→ **What is expected**: Would you copy all lines in the data that contain the word "avatar"?

━━━ Supplied records

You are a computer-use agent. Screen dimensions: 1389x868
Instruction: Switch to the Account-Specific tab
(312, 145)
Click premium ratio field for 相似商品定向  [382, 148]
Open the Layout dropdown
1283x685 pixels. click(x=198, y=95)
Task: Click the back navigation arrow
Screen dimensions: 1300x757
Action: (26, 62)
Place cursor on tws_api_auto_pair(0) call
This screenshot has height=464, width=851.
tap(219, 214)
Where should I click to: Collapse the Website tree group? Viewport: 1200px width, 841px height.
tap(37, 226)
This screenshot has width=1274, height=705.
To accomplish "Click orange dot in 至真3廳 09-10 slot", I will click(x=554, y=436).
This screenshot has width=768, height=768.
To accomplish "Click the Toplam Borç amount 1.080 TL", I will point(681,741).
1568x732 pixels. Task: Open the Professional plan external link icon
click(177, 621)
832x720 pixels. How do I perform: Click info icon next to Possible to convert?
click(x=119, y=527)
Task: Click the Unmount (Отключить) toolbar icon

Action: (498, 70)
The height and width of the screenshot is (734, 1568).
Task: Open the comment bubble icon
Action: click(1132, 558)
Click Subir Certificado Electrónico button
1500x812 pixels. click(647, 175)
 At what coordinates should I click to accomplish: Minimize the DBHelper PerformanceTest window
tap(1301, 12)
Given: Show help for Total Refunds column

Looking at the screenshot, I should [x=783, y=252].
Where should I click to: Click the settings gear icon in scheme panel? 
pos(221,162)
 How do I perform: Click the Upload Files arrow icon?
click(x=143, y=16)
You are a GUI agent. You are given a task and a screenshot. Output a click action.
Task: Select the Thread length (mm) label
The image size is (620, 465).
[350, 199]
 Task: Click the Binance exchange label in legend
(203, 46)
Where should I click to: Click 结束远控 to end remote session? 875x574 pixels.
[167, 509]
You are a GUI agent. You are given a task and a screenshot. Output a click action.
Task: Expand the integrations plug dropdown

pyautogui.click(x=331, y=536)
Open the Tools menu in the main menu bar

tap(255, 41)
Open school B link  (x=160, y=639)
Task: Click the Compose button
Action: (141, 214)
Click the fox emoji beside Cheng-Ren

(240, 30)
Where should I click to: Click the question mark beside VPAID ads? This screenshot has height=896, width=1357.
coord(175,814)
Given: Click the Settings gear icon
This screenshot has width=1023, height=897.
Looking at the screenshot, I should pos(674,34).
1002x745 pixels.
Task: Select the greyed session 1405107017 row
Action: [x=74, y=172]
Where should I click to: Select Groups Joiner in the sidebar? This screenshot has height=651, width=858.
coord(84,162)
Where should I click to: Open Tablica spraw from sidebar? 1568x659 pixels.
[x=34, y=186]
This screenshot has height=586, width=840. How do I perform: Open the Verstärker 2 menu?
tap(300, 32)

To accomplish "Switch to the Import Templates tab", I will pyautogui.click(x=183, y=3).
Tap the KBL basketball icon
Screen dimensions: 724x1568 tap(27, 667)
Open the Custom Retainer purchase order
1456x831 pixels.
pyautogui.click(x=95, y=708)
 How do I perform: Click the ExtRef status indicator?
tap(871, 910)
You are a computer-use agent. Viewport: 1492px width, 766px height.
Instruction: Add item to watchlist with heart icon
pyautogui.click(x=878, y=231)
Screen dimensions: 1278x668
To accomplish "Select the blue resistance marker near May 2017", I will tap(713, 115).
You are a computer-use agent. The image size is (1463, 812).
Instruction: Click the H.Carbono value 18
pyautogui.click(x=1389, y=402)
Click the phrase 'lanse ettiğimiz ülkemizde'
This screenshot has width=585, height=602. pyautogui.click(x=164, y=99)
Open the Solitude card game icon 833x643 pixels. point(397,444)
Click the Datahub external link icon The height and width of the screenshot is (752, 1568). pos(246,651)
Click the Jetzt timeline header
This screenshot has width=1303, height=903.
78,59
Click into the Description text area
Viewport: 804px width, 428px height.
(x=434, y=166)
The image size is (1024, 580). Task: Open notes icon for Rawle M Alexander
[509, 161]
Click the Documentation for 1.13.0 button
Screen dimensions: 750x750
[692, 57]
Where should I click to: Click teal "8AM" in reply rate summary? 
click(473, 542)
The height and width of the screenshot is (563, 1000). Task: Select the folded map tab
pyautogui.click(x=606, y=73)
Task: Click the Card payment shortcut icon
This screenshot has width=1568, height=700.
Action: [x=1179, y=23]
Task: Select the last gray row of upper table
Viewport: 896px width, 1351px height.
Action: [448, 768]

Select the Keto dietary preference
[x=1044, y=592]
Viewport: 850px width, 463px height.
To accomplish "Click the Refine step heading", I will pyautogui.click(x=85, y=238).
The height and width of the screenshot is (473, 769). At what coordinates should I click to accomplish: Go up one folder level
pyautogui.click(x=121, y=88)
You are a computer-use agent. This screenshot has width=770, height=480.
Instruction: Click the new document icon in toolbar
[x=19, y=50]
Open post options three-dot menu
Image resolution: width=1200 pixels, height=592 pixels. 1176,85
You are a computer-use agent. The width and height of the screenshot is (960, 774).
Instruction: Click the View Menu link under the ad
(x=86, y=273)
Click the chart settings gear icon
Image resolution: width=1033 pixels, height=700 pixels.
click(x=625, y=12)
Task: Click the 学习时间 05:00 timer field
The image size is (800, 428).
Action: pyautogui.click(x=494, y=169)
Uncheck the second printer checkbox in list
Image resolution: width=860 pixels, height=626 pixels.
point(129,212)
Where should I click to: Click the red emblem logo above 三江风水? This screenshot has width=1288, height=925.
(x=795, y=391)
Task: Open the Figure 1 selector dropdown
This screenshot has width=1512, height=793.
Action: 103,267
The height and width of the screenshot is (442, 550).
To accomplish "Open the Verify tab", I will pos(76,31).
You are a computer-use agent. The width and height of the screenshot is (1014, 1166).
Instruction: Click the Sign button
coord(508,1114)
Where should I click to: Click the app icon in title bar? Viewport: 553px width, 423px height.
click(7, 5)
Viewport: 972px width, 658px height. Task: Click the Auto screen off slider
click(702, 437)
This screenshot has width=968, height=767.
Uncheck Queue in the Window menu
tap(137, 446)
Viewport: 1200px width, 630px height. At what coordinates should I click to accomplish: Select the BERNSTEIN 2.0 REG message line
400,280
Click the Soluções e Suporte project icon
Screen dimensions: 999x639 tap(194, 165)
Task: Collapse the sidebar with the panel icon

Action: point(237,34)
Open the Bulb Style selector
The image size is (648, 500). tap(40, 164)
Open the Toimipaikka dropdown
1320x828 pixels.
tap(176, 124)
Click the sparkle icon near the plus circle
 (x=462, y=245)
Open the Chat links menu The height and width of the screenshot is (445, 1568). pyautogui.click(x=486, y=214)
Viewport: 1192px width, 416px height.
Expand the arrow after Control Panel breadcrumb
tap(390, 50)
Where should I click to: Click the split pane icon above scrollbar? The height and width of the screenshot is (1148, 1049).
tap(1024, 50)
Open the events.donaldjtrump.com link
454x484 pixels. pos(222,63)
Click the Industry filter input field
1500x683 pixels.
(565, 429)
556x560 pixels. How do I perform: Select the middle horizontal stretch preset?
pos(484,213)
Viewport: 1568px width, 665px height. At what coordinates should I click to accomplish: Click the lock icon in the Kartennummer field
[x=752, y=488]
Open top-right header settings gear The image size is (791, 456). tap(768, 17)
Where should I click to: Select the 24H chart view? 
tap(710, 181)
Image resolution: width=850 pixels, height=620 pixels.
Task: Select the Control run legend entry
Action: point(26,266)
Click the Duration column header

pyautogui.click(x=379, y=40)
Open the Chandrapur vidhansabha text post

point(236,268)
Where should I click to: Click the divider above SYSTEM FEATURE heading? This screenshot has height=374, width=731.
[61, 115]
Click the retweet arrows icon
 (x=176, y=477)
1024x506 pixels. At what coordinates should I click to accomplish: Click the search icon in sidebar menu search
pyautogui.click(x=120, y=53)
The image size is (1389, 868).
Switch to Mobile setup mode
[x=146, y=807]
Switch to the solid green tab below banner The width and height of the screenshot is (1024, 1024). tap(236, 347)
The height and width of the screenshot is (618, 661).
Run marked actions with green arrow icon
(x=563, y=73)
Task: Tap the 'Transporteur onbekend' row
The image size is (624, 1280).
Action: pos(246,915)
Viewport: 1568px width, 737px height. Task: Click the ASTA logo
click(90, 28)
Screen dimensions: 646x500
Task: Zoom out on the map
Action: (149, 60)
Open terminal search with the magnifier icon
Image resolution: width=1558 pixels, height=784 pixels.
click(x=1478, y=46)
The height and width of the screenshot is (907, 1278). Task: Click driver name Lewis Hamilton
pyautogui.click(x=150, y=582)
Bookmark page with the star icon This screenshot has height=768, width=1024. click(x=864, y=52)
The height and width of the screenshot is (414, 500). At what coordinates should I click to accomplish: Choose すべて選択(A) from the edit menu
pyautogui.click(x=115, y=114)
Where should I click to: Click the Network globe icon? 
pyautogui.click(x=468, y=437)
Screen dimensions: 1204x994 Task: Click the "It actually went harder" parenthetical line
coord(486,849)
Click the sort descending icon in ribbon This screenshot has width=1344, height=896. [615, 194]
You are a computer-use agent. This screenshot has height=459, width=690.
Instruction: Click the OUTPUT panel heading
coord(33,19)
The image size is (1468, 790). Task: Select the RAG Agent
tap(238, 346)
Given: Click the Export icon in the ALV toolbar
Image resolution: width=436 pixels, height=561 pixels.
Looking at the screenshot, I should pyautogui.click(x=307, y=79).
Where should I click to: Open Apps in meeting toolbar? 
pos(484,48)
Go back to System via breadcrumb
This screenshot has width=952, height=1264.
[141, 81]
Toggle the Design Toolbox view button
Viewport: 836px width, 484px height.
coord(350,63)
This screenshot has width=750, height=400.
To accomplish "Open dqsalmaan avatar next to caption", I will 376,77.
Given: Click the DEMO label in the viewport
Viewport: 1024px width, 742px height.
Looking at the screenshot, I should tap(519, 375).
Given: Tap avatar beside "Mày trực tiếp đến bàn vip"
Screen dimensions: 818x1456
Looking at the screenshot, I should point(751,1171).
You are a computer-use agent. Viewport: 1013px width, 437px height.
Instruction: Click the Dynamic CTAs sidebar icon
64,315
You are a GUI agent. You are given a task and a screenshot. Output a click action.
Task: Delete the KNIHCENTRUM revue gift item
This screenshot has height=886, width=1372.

━━━━━━

→ **Result of the task**:
To accomplish "Open dqsalmaan avatar next to caption", I will 376,77.
Given: Tap avatar beside "Mày trực tiếp đến bàn vip"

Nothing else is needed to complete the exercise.